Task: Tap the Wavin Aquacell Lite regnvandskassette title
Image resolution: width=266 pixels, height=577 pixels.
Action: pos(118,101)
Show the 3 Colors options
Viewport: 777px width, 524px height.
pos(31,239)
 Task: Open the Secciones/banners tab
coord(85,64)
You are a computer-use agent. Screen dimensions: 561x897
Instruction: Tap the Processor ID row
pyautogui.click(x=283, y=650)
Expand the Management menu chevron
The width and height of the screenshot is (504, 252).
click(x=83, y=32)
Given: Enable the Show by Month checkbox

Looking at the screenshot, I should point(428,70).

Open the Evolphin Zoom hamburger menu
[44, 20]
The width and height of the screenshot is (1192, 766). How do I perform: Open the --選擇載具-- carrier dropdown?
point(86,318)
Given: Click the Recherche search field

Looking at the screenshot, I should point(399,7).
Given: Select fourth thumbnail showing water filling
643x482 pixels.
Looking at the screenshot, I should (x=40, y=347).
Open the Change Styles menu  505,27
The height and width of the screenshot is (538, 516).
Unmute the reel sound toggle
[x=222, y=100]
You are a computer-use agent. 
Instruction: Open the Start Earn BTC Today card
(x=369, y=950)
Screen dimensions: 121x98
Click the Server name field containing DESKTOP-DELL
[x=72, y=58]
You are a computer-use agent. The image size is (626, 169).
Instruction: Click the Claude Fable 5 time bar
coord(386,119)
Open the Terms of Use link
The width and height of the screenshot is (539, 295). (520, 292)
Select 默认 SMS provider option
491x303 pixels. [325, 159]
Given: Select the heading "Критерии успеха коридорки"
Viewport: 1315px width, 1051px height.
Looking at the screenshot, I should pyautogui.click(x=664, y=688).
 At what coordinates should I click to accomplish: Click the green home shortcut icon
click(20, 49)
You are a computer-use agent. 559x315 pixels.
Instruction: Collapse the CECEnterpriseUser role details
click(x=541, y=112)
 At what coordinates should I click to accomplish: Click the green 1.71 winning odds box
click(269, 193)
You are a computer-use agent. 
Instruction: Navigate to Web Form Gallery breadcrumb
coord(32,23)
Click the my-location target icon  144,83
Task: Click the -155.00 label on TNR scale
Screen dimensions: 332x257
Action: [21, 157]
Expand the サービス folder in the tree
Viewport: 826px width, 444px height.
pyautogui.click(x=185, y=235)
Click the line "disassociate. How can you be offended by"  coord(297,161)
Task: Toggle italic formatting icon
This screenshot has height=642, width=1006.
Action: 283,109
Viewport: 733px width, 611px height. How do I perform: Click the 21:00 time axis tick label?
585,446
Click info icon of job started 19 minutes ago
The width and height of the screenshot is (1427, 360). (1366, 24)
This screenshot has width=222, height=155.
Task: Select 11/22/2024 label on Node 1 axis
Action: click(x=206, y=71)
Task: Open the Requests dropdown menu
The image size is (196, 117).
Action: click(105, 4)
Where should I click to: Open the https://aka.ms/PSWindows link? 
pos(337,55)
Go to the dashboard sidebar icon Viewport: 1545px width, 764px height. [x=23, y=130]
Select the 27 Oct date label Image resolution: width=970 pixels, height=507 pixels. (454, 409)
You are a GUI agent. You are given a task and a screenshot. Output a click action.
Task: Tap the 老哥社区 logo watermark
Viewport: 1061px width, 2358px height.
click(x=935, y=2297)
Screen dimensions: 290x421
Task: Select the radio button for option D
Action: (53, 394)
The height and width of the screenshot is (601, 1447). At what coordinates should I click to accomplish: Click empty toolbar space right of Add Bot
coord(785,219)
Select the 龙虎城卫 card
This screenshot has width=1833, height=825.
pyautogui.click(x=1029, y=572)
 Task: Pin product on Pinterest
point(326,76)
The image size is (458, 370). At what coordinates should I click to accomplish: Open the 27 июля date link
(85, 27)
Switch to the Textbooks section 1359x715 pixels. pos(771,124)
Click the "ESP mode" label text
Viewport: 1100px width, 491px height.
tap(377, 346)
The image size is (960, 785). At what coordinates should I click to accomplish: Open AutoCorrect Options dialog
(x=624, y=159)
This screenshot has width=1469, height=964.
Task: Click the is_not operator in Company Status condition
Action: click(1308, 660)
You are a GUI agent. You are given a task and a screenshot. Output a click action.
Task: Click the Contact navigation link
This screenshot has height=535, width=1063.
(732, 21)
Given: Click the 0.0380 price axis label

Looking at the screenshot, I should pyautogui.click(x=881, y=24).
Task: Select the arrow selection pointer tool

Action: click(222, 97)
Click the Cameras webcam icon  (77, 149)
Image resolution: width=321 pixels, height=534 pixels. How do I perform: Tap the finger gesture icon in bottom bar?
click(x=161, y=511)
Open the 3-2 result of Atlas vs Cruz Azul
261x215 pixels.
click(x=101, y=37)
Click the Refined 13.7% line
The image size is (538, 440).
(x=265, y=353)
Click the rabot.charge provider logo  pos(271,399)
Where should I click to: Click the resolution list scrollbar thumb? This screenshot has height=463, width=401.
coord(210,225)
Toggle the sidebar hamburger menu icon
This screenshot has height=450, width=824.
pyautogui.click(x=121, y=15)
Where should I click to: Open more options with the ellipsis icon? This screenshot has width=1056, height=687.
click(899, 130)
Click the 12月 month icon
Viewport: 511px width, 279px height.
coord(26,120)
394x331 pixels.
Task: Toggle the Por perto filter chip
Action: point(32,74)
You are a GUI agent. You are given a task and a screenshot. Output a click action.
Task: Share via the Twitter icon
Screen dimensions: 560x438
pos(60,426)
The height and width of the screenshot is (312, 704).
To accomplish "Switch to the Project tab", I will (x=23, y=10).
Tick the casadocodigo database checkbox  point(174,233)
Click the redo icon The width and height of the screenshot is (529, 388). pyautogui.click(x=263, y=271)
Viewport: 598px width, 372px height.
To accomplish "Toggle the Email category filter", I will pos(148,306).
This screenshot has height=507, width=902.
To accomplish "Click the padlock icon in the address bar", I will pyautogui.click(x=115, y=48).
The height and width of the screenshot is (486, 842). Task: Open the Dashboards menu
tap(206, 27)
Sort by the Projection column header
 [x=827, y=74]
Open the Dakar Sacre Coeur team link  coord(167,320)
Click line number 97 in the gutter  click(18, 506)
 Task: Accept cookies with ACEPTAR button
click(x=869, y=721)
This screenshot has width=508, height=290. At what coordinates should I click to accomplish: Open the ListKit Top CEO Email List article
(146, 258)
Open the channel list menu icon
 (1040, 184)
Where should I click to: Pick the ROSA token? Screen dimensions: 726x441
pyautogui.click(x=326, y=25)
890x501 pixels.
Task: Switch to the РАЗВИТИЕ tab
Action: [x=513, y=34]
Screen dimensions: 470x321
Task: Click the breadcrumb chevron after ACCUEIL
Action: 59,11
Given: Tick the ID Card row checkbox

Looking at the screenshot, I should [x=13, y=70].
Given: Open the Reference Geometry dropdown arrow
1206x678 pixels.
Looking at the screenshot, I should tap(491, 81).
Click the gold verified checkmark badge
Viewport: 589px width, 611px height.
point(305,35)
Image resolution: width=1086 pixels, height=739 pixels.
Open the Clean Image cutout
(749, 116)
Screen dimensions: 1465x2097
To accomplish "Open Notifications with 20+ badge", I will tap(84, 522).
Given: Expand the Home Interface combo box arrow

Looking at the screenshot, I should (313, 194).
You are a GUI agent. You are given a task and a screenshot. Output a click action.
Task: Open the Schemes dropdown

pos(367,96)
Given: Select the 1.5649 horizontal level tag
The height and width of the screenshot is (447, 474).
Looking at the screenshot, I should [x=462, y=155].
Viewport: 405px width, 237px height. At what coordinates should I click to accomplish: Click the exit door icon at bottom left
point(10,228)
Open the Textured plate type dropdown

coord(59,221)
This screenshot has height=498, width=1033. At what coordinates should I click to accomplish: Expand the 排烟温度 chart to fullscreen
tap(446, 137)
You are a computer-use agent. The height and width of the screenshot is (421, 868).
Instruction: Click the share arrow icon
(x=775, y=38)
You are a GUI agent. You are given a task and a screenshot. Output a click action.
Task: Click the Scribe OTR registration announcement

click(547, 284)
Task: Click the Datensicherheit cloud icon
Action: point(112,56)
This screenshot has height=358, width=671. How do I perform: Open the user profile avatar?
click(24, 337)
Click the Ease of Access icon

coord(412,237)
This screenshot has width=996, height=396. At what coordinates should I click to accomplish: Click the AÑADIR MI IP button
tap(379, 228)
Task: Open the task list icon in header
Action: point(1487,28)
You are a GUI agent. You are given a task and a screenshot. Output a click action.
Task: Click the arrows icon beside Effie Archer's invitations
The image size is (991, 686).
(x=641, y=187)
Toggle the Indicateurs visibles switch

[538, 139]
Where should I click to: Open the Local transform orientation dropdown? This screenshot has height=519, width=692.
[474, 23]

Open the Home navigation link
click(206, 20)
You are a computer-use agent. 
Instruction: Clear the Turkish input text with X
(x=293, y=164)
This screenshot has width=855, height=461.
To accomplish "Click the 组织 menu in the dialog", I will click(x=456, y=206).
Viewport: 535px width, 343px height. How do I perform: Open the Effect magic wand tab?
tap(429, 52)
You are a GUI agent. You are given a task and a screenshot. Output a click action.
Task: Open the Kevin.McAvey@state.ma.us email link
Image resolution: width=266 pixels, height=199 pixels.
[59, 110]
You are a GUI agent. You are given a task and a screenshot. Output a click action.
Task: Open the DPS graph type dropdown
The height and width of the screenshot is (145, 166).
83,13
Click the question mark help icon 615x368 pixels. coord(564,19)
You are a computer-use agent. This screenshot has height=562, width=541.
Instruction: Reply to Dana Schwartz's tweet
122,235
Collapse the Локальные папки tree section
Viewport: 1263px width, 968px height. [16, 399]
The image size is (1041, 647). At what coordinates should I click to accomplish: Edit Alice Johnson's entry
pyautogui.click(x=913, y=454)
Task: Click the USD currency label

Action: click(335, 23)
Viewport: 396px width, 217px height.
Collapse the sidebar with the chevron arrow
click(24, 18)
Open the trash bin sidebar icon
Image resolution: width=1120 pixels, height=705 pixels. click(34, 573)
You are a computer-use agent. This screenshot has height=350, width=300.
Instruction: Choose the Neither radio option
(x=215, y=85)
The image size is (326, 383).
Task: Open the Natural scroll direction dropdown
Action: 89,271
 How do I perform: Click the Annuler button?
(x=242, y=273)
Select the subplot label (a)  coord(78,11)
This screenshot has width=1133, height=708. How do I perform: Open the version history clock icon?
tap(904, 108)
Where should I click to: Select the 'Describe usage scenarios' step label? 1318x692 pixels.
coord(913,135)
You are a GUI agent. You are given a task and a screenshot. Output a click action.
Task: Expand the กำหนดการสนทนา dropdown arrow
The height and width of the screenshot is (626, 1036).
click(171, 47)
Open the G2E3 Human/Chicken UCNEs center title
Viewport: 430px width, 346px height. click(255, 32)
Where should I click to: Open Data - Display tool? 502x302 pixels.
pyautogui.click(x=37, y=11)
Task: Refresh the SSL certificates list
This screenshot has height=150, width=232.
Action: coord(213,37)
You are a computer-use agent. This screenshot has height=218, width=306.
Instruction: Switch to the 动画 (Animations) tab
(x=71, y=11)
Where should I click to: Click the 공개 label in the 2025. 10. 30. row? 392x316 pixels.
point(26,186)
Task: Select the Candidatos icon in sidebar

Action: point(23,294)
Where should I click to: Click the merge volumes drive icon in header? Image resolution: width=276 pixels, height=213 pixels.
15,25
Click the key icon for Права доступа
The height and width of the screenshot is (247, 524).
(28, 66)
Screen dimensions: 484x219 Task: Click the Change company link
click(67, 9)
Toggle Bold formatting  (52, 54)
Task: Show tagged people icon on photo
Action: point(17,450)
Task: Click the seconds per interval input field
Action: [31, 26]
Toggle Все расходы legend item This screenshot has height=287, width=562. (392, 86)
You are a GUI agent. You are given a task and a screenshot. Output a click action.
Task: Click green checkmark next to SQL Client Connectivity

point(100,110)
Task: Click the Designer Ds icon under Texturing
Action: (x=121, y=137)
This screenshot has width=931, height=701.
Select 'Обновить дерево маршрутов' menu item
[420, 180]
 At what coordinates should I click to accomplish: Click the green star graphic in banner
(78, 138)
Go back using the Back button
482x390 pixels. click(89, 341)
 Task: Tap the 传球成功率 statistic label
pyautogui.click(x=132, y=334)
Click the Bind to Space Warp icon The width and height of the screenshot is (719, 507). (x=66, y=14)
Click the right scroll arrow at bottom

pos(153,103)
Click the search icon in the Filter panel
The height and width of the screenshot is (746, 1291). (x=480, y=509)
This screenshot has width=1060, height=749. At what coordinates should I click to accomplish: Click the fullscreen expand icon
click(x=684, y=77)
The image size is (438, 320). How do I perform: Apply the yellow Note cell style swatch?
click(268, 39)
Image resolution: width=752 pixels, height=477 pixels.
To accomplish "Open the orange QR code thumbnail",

—————

WHAT IS EXPECTED:
Look through the data above and return exactly the lines from the one that contains "Screen dimensions: 121x98" to the one that contains "Given: Select the heading", inclusive, with nothing else.

TASK SOLUTION:
Screen dimensions: 121x98
Click the Server name field containing DESKTOP-DELL
[x=72, y=58]
You are a computer-use agent. The image size is (626, 169).
Instruction: Click the Claude Fable 5 time bar
coord(386,119)
Open the Terms of Use link
The width and height of the screenshot is (539, 295). (520, 292)
Select 默认 SMS provider option
491x303 pixels. [325, 159]
Given: Select the heading "Критерии успеха коридорки"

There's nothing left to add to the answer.